Saved entries
+ + + + +

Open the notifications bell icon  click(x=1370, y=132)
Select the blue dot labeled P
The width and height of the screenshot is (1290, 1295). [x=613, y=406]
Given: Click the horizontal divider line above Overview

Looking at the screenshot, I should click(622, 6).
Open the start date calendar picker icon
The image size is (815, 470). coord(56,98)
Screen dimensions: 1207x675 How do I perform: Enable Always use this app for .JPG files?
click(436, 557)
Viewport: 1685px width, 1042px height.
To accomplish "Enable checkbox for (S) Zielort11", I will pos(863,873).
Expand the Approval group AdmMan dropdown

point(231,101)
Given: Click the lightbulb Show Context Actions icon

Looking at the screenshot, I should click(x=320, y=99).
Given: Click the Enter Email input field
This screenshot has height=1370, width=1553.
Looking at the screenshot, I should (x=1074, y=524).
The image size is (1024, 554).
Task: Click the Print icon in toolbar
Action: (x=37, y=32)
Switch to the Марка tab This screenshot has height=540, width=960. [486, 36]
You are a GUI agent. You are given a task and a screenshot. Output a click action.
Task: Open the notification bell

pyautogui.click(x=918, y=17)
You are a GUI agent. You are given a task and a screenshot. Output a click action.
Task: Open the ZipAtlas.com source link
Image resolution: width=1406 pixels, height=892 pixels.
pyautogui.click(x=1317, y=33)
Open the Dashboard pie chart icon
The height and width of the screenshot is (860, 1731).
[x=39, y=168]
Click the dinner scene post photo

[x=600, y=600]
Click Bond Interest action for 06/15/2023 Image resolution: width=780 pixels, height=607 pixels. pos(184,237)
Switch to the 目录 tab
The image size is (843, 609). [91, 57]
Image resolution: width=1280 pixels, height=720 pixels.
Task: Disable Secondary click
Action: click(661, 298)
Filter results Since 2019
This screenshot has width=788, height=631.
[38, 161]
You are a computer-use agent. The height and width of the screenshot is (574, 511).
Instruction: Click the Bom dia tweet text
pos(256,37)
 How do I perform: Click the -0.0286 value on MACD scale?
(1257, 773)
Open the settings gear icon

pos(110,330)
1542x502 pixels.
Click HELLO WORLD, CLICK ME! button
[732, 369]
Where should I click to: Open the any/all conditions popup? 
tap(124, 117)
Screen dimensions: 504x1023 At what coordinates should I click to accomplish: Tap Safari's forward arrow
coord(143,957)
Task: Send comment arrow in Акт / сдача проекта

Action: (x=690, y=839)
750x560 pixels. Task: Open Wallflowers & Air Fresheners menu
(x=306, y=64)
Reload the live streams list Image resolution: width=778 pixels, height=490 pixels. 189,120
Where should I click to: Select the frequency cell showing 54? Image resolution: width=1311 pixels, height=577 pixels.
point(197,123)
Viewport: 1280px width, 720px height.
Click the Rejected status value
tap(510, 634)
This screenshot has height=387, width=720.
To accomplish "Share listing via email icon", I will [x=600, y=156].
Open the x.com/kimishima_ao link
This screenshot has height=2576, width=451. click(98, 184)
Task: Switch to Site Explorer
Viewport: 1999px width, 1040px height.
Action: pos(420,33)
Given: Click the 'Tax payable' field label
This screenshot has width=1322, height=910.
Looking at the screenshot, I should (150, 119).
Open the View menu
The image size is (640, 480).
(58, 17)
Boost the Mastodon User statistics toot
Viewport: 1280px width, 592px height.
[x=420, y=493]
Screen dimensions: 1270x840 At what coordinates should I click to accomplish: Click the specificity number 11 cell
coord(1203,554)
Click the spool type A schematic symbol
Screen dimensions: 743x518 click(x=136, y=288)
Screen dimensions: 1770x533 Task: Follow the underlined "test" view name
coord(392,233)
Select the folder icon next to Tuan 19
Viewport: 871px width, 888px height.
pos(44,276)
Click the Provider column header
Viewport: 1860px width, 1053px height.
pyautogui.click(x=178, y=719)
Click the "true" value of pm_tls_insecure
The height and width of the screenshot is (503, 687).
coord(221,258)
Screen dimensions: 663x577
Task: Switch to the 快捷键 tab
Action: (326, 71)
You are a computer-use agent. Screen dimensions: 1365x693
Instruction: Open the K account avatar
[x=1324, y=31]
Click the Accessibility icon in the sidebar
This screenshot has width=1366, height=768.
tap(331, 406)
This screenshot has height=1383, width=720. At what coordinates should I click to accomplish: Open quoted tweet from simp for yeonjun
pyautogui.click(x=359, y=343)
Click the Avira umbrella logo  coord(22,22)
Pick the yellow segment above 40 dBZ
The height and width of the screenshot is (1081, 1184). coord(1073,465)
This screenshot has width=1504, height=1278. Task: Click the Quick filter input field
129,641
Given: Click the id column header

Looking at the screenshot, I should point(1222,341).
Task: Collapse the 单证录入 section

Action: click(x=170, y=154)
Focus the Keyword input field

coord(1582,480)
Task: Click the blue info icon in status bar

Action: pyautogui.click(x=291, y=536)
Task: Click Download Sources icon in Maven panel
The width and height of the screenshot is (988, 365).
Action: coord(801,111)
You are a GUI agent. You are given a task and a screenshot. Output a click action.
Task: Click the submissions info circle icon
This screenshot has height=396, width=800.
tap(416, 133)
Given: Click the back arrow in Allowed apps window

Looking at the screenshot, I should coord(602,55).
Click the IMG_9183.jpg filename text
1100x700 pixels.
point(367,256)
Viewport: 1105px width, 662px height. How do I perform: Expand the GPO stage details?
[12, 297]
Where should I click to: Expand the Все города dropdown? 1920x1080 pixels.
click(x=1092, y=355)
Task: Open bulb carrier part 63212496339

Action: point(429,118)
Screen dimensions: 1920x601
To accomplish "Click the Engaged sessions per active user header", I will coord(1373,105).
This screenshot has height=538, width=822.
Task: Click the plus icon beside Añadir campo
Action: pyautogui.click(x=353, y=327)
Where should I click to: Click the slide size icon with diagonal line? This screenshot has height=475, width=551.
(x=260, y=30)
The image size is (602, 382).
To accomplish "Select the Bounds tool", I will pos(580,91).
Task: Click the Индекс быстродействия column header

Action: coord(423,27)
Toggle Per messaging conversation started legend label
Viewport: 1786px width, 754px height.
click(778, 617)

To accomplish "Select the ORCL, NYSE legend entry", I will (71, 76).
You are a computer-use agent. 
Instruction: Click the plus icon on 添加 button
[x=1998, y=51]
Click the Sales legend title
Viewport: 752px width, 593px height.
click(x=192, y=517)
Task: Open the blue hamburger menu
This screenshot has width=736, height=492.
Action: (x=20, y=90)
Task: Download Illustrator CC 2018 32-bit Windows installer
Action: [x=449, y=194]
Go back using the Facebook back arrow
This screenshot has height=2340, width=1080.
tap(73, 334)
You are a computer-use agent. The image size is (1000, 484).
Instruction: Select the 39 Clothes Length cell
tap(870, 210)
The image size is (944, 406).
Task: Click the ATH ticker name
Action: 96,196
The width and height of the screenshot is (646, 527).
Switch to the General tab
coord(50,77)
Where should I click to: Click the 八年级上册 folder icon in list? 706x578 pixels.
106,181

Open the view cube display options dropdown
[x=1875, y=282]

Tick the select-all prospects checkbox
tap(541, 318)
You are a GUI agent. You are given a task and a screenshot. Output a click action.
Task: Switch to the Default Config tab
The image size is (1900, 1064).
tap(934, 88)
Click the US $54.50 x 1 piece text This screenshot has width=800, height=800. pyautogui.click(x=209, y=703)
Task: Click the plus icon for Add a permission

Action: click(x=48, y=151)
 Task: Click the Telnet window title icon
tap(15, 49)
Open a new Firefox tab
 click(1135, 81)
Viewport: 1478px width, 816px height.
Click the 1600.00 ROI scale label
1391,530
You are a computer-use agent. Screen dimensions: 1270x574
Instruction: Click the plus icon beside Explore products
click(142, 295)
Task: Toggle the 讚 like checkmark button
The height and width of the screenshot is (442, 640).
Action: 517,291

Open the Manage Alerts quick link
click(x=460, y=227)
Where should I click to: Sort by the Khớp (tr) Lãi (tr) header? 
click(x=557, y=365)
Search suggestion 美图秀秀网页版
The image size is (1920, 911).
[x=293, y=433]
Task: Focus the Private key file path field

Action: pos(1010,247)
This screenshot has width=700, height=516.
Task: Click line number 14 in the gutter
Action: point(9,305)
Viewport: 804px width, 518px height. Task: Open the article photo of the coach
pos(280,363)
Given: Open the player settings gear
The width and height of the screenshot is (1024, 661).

+ + + + +

WHAT TO DO: Copy each line in the entries above where "computer" turns up.

OUTPUT FOR THIS TASK:
You are a computer-use agent. The height and width of the screenshot is (574, 511).
You are a computer-use agent. Screen dimensions: 1365x693
You are a computer-use agent. 
You are a computer-use agent. The image size is (1000, 484).
You are a computer-use agent. Screen dimensions: 1270x574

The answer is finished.